Mas há mais. Como se o incêndio não fosse já de proporções dantescas, num país onde um regime violento de extrema-direita espreita ao virar da esquina, já nem o exército escapa ao espectáculo degradante em que se transformaram os pilares daquilo que resta da democracia brasileira. Primeiro foi o tom intimidatório usado pelo general Villas Boas, comandante do exército brasileiro, que a Amnistia Internacional prontamente condenou por configurar uma forma ilegítima de pressão sobre o poder político, que põe em causa a separação de poderes.

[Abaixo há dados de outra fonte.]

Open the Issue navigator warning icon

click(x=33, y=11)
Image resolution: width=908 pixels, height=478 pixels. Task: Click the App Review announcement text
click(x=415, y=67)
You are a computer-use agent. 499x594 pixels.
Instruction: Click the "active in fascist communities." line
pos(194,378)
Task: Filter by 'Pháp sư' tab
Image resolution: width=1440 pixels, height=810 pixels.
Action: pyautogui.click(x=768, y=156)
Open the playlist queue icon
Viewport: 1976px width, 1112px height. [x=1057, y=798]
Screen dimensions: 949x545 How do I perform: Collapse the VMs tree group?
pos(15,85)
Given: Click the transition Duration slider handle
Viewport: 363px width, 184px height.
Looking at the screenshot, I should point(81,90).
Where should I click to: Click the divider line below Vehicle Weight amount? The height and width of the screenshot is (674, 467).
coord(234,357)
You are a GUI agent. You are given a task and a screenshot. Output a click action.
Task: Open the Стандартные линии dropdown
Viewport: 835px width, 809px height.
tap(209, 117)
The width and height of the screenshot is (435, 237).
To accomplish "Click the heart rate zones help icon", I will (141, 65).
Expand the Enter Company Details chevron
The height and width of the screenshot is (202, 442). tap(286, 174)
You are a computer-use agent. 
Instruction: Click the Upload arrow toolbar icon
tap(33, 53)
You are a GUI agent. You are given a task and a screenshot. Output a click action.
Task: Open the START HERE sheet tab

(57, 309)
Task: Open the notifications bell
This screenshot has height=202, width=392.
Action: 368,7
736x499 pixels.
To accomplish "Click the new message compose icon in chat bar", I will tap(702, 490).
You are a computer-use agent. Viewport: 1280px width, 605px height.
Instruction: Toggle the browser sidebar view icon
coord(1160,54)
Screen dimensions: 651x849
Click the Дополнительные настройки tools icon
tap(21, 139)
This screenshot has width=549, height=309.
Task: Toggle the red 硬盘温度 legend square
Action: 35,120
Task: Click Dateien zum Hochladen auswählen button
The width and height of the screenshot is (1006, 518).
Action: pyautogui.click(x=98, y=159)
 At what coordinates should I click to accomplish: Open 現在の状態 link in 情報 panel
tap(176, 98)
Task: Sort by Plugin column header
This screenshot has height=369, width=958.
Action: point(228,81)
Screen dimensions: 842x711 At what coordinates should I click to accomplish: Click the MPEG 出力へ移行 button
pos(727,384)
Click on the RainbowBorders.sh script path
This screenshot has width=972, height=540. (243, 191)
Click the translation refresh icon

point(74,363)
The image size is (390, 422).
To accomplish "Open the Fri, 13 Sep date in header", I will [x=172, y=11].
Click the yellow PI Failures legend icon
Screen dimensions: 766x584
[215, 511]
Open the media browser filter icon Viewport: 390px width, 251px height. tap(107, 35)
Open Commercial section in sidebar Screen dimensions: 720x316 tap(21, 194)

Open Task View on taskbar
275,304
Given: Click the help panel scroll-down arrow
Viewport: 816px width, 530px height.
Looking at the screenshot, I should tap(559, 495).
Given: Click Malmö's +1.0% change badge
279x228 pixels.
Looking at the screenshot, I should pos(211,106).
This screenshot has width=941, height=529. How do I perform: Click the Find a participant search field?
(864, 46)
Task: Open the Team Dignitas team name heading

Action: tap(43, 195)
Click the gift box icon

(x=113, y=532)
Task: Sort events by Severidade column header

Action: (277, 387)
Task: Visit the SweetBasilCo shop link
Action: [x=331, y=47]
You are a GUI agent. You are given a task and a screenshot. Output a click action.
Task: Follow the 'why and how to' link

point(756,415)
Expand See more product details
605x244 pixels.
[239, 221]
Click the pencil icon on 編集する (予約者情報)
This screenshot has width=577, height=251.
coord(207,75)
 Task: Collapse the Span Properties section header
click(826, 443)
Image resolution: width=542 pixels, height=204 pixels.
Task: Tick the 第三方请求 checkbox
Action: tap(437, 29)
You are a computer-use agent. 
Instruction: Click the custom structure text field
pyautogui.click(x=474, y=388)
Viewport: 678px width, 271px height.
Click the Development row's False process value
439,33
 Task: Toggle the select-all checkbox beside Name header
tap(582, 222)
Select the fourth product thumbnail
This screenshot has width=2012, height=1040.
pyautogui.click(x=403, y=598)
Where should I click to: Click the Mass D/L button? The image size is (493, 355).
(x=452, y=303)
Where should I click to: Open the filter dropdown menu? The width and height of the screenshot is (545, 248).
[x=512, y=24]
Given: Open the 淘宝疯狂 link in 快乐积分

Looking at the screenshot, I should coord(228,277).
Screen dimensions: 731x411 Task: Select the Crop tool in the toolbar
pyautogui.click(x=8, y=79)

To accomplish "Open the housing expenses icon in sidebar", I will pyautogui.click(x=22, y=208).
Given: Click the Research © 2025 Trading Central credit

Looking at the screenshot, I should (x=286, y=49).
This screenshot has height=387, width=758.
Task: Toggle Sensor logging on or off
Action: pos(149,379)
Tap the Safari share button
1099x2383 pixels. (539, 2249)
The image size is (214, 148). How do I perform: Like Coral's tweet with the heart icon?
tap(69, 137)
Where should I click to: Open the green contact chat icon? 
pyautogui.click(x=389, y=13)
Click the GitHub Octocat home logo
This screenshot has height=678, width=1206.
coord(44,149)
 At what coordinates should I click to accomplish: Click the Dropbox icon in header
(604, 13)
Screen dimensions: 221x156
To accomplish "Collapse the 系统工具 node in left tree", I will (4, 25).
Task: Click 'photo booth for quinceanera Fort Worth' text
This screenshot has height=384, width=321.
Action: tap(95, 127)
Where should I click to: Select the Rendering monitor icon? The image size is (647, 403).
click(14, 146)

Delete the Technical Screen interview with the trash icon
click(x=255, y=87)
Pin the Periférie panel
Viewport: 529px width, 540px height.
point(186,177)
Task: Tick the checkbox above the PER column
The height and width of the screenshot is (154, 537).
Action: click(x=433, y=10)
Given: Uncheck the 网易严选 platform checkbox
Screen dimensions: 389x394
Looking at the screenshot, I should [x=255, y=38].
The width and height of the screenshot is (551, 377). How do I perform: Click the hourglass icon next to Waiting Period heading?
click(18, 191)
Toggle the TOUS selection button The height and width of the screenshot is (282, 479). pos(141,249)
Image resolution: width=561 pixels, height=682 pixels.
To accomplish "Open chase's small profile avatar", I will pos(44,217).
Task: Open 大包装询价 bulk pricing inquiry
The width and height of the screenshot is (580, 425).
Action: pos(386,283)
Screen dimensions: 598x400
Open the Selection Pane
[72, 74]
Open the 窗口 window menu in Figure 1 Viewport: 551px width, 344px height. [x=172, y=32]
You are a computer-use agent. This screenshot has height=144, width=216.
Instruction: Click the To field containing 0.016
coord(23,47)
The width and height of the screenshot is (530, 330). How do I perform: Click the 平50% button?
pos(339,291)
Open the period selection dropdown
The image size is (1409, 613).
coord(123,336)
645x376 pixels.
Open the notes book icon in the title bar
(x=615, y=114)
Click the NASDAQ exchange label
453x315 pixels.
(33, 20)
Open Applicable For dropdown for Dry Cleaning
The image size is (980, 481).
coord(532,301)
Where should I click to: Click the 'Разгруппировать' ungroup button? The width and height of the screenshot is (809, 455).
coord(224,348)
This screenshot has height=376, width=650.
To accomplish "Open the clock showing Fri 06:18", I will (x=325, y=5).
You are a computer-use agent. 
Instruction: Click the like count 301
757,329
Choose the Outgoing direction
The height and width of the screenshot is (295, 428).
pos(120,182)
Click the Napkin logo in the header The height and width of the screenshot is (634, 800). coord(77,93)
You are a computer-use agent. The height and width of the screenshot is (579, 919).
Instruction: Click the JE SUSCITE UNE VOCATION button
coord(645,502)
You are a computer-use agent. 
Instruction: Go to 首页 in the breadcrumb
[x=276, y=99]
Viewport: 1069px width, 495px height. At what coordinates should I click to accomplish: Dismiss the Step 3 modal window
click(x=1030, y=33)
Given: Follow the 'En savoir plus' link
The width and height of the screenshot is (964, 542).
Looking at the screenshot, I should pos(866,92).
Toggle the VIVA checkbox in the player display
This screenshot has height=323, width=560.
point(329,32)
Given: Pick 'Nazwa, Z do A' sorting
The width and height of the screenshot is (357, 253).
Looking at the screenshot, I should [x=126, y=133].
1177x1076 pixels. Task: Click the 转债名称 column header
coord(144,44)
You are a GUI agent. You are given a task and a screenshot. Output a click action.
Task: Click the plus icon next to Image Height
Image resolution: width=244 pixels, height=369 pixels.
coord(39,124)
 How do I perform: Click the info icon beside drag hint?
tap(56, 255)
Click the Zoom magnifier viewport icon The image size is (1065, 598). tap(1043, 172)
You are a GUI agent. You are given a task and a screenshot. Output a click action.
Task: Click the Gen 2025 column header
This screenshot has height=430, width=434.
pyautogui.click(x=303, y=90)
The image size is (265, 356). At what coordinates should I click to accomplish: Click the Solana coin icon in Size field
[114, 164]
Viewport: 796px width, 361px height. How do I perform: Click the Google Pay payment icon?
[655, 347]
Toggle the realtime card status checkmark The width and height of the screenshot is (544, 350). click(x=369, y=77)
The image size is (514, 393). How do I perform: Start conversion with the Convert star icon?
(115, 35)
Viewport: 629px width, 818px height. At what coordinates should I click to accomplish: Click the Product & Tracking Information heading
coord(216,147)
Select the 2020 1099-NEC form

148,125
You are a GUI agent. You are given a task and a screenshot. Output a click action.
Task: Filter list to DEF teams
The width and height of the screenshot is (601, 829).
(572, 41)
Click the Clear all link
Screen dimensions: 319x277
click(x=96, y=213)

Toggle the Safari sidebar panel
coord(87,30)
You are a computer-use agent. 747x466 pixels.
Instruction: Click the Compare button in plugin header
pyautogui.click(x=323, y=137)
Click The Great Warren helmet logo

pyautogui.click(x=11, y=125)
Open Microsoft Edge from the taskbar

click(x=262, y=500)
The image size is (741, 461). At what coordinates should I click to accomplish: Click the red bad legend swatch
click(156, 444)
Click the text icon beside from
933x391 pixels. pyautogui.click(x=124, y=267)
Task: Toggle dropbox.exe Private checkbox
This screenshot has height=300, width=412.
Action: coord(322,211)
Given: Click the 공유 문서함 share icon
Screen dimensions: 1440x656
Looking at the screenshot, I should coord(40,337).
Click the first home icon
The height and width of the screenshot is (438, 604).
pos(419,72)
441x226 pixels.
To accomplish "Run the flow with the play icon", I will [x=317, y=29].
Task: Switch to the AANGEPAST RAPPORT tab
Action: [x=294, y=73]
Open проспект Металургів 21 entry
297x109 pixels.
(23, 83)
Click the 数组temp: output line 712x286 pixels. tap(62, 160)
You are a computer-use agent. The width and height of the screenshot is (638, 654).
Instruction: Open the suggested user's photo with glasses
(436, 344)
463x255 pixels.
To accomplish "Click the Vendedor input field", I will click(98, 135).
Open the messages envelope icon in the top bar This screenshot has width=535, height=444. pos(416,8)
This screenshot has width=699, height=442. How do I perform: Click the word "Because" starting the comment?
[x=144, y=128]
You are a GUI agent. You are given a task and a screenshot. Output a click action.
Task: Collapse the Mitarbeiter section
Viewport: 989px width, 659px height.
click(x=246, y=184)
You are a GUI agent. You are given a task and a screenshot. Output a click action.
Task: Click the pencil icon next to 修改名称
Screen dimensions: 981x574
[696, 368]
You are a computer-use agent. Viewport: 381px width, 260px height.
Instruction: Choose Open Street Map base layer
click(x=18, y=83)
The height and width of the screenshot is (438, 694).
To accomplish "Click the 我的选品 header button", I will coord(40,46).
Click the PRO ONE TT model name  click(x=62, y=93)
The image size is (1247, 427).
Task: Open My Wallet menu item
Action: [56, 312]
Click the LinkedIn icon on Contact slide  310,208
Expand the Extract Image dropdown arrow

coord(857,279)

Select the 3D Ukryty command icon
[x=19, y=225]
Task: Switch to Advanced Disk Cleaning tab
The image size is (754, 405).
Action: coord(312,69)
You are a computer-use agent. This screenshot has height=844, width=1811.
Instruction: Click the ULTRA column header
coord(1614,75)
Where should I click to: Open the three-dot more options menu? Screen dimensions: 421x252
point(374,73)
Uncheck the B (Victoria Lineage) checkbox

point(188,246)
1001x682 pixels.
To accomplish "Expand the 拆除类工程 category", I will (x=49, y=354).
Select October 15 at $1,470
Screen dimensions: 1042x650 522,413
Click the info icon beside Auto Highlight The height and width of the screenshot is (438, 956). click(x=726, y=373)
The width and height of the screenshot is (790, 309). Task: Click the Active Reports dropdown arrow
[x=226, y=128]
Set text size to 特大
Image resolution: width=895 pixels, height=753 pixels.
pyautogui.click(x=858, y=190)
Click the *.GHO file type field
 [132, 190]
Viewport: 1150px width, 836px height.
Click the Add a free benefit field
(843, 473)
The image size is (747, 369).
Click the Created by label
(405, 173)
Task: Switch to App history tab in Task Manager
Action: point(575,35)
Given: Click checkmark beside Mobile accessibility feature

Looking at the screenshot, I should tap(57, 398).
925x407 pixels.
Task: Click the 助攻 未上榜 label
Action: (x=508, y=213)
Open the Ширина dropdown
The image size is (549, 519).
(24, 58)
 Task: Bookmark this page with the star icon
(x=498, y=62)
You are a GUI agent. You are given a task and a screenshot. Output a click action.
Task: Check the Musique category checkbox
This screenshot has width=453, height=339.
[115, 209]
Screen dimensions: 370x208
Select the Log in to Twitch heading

Depois foi a reacção do general Paulo Chagas, pré-candidato ao governo do Distrito Federal, cuja resposta ao tweet de Villas Boas pode ser vista em cima. Prepara-te, Brasil: os justiceiros estão a caminho, montados nos seus cavalos e de espada em punho. Tem tudo para correr bem.

Comments

  1. Bento Caeiro says:

    “Prepara-te, Brasil: os justiceiros estão a caminho, montados nos seus cavalos e de espada em punho. Tem tudo para correr bem”… MAL.

    O grande problema e de difícil solução, num país como o Brasil, é que aqui não existem inocentes. Trata-se de uma classe política que apenas diverge, no que respeita a métodos e comportamentos, na cor da camisola.
    A população, essa, tal como na favela, alinha por um bando ou por outro, ou mantém-se neutra e, nesse caso, sujeita aos mãos tratos de todos os grupos. Talvez o melhor – não podendo haver outra solução – conclui: seja alinhar pelo bando que lhe seja mais favorável, quiçá o de Lula. Porque, apesar de tudo, cada cor de camisola, não se distinguindo pelos métodos, tem os seus clientes e, porventura, beneficiários.
    Contudo, o mal não fica erradicado, os gérmenes estão lá e enquanto os políticos se mantiverem assim – actuando sob o signo da corrupção e da apropriação das riquezas da nação – não há muita volta a dar.
    Uma coisa é certa e nisso concordo, o bando do Lula é mais favorável à população mais desprotegida e desfavorecida do Brasil.
    Mas, repito, independentemente dos resultados, ninguém, dos que andam próximos e à cata de poder, está isento de culpa; e se o Brasil, como aparente solução, cair novamente numa ditadura militar, só poderei dizer: têm o que há muito tempo estão a pedir.

  2. Fernando Antunes says:

    Isto ainda não bateu no fundo. Lembro que o 2º colocado nas intenções de voto das Presidenciais é um tal de Bolsonaro, que na encenação degradante que foi o impeachment da Dilma Roussef, decidiu enaltecer a memória de um torturador da Ditadura Militar (que torturou Dilma, por sinal).

    O Brasil é um pouco como a Amazónia. Em breve, chegará o momento em que já não restará nada para destruir.

  3. ZE LOPES says:

    Melhor dizendo: entre a corrupção da espada e a dos outros…

  4. Antonio Medeiros says:

    João Mendes, novamente,congratulações.O que mais me causa impressão é realmente a cor da camisola.Estes tais que se deliciam com este julgamento recentemente estão envolvidos em ações criminosas. acobertados pela imprensa fascista.O que vimos hoje no País é uma pobreza extrema como acima comentado e sem esperança.Estes planejam qualquer coisa para atingir o Poder para vender o que resta ainda do povo brasileiro aos amigos deles,,quem sabe ainda recebendo títulos Honoris Causa e algumas comissões.